(Collected data)

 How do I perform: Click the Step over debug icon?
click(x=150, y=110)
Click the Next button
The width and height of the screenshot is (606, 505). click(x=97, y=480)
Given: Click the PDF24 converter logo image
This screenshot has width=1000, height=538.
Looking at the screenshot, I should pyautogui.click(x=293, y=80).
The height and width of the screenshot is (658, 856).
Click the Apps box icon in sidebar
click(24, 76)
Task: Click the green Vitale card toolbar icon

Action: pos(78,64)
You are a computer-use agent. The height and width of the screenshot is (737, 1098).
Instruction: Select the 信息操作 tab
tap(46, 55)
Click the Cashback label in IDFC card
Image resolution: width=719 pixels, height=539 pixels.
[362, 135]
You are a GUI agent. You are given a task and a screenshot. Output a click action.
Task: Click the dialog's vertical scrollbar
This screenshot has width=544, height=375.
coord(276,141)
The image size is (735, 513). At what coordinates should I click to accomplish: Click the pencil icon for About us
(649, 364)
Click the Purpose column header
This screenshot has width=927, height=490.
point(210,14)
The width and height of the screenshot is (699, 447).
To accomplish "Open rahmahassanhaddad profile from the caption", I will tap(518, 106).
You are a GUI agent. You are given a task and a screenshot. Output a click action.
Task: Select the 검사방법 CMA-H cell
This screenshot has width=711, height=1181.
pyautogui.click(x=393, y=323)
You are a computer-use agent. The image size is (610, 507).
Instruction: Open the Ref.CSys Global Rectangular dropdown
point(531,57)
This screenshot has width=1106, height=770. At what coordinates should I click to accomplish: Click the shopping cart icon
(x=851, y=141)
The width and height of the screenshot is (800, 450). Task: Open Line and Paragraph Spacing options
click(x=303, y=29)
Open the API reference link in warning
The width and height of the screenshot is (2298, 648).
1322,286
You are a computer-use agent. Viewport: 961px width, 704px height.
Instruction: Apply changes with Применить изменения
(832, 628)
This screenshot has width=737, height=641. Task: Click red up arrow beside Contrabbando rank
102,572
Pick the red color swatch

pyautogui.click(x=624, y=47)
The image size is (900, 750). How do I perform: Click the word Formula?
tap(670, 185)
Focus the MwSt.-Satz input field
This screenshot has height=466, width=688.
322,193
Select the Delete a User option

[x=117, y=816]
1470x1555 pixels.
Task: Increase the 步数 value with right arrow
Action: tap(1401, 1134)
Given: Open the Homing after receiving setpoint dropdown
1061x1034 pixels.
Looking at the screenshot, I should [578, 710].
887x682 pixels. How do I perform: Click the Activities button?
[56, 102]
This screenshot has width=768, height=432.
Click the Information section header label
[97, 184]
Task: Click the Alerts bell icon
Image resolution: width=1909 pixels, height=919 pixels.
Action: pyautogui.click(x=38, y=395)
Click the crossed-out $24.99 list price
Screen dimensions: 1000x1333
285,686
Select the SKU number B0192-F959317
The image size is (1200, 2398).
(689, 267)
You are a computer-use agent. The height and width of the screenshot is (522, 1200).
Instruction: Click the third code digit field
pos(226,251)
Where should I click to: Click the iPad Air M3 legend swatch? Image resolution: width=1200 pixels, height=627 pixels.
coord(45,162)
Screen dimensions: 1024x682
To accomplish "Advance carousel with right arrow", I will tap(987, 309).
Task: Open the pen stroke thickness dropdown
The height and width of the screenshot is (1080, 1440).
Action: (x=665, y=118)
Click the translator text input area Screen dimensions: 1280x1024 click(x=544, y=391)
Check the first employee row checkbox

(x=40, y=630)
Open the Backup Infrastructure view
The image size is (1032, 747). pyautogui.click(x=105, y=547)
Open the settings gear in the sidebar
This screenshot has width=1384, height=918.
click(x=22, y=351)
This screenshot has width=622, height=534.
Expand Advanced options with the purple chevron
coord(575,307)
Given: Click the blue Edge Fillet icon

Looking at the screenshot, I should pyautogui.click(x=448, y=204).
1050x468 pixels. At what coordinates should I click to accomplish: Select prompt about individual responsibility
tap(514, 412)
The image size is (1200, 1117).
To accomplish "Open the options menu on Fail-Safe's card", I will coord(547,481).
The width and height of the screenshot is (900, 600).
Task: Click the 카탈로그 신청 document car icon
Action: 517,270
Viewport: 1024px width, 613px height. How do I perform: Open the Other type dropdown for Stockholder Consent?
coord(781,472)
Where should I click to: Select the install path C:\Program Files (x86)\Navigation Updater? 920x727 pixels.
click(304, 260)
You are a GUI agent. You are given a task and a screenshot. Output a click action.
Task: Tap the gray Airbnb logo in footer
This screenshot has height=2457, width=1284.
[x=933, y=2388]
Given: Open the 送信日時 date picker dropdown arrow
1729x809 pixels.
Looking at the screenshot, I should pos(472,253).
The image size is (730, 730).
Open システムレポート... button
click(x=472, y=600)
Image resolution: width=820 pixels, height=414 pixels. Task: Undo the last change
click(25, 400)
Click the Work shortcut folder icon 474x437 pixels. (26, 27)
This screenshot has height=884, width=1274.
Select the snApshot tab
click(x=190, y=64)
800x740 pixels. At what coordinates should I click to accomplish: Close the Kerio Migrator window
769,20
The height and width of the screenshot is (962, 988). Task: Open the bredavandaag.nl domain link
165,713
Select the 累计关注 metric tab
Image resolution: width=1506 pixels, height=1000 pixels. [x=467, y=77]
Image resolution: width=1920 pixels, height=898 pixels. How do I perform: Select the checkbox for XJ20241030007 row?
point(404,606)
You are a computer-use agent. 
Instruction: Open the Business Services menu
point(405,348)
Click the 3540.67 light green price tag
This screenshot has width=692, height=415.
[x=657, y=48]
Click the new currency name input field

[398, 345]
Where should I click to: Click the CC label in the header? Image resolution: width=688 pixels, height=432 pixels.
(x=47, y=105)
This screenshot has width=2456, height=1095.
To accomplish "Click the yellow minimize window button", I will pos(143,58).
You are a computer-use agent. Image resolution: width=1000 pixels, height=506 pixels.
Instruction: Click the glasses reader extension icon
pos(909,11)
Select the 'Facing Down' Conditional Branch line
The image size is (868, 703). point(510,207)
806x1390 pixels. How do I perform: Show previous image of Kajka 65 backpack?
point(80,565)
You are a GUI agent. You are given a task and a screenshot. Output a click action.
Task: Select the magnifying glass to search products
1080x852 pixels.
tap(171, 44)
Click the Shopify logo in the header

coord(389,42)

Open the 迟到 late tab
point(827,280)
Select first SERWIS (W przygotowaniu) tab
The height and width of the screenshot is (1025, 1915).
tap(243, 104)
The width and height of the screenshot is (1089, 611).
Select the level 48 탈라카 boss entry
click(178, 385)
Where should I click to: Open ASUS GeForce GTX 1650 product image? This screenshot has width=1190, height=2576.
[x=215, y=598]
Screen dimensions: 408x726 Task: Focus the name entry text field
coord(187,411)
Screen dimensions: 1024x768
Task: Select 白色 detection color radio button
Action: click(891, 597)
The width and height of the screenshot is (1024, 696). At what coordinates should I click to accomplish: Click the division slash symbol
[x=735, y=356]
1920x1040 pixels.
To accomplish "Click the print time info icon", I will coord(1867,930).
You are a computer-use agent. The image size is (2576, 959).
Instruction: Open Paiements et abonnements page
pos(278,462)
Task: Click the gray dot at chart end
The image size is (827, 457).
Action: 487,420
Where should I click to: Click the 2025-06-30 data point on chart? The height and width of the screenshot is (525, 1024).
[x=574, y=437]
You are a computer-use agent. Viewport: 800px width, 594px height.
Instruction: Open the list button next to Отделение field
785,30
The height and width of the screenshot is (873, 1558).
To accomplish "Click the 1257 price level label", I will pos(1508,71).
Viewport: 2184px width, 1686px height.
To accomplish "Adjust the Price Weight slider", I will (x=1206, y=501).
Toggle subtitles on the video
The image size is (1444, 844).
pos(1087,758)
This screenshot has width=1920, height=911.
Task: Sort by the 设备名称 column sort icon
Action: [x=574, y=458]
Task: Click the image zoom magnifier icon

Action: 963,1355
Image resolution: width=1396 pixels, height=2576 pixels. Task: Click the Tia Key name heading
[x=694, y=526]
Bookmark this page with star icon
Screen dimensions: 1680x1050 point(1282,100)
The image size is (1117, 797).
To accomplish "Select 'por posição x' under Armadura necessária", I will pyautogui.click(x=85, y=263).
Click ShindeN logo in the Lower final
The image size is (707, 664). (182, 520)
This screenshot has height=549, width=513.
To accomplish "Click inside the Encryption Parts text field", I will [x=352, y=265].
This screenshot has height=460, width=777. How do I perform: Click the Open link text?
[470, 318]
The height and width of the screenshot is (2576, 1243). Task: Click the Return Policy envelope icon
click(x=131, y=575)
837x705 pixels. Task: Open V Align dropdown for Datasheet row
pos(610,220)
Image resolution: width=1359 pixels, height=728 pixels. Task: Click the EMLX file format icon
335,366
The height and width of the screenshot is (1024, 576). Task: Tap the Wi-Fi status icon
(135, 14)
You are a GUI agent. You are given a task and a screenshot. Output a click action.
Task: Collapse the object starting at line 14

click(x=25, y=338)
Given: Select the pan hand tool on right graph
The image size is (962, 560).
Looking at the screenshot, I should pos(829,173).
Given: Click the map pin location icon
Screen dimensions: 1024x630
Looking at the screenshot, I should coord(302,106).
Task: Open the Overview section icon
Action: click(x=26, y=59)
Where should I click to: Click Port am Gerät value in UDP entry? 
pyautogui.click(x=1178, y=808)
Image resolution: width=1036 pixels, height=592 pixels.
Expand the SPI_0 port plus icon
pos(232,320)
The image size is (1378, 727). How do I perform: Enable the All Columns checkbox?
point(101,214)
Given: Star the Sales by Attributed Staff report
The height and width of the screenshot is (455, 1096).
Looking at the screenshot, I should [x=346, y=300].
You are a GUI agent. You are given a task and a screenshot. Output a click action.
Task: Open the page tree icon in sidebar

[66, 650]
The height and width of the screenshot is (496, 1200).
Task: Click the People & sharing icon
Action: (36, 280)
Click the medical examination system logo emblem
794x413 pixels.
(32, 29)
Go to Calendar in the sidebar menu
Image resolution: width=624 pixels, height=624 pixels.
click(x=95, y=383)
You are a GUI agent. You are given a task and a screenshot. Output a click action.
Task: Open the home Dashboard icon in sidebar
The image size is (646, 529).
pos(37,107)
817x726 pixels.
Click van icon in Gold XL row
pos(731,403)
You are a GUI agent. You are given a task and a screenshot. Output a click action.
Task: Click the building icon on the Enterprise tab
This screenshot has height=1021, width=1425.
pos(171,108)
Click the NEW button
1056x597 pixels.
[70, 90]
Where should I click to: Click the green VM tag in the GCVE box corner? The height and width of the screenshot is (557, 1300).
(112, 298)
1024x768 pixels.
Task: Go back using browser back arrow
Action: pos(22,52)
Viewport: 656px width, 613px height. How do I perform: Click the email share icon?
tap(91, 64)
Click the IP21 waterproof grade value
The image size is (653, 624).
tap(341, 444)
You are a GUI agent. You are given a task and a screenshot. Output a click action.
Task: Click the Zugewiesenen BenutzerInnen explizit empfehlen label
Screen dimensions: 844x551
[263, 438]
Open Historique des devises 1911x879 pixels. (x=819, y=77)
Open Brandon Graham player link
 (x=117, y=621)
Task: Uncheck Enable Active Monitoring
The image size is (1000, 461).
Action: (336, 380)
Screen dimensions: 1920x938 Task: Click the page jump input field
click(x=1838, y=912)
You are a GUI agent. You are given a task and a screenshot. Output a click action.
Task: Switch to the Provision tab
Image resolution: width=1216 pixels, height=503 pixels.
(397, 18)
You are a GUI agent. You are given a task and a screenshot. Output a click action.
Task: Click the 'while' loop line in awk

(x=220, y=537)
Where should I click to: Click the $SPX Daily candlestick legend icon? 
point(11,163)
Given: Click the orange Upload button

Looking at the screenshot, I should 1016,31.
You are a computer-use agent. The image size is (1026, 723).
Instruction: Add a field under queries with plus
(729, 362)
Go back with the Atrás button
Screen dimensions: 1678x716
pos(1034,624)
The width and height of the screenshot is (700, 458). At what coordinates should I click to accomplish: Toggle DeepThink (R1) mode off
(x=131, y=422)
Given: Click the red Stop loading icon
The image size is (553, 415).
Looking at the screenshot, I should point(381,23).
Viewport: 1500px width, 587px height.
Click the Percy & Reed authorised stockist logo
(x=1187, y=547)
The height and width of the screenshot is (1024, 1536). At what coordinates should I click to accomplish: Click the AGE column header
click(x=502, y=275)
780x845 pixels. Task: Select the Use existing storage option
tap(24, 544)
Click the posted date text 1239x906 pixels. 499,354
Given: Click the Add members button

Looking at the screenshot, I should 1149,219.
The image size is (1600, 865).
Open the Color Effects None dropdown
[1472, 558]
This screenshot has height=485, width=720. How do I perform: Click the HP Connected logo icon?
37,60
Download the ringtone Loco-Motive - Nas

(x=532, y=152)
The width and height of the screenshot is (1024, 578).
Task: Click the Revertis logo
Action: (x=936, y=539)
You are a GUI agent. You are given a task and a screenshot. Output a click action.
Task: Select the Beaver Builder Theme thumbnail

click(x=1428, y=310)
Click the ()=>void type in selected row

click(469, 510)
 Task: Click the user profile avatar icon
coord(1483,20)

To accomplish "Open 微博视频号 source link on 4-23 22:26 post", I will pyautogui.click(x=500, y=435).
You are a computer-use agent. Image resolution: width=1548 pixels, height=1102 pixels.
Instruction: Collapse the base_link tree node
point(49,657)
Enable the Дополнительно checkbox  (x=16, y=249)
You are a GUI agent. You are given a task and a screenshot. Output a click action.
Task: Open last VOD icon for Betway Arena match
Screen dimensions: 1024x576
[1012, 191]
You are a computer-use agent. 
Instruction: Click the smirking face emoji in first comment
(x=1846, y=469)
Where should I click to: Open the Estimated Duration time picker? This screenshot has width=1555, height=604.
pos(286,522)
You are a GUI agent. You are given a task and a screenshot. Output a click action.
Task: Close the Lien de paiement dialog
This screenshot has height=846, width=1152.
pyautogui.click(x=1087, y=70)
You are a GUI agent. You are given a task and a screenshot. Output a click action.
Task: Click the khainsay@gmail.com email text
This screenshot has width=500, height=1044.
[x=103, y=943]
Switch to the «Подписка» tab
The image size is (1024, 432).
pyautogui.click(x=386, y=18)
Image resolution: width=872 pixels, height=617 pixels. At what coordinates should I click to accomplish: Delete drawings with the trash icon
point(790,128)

**Your assignment:**
How many of the lines above hold "gray"? Answer with only the number.

**Response area:**
2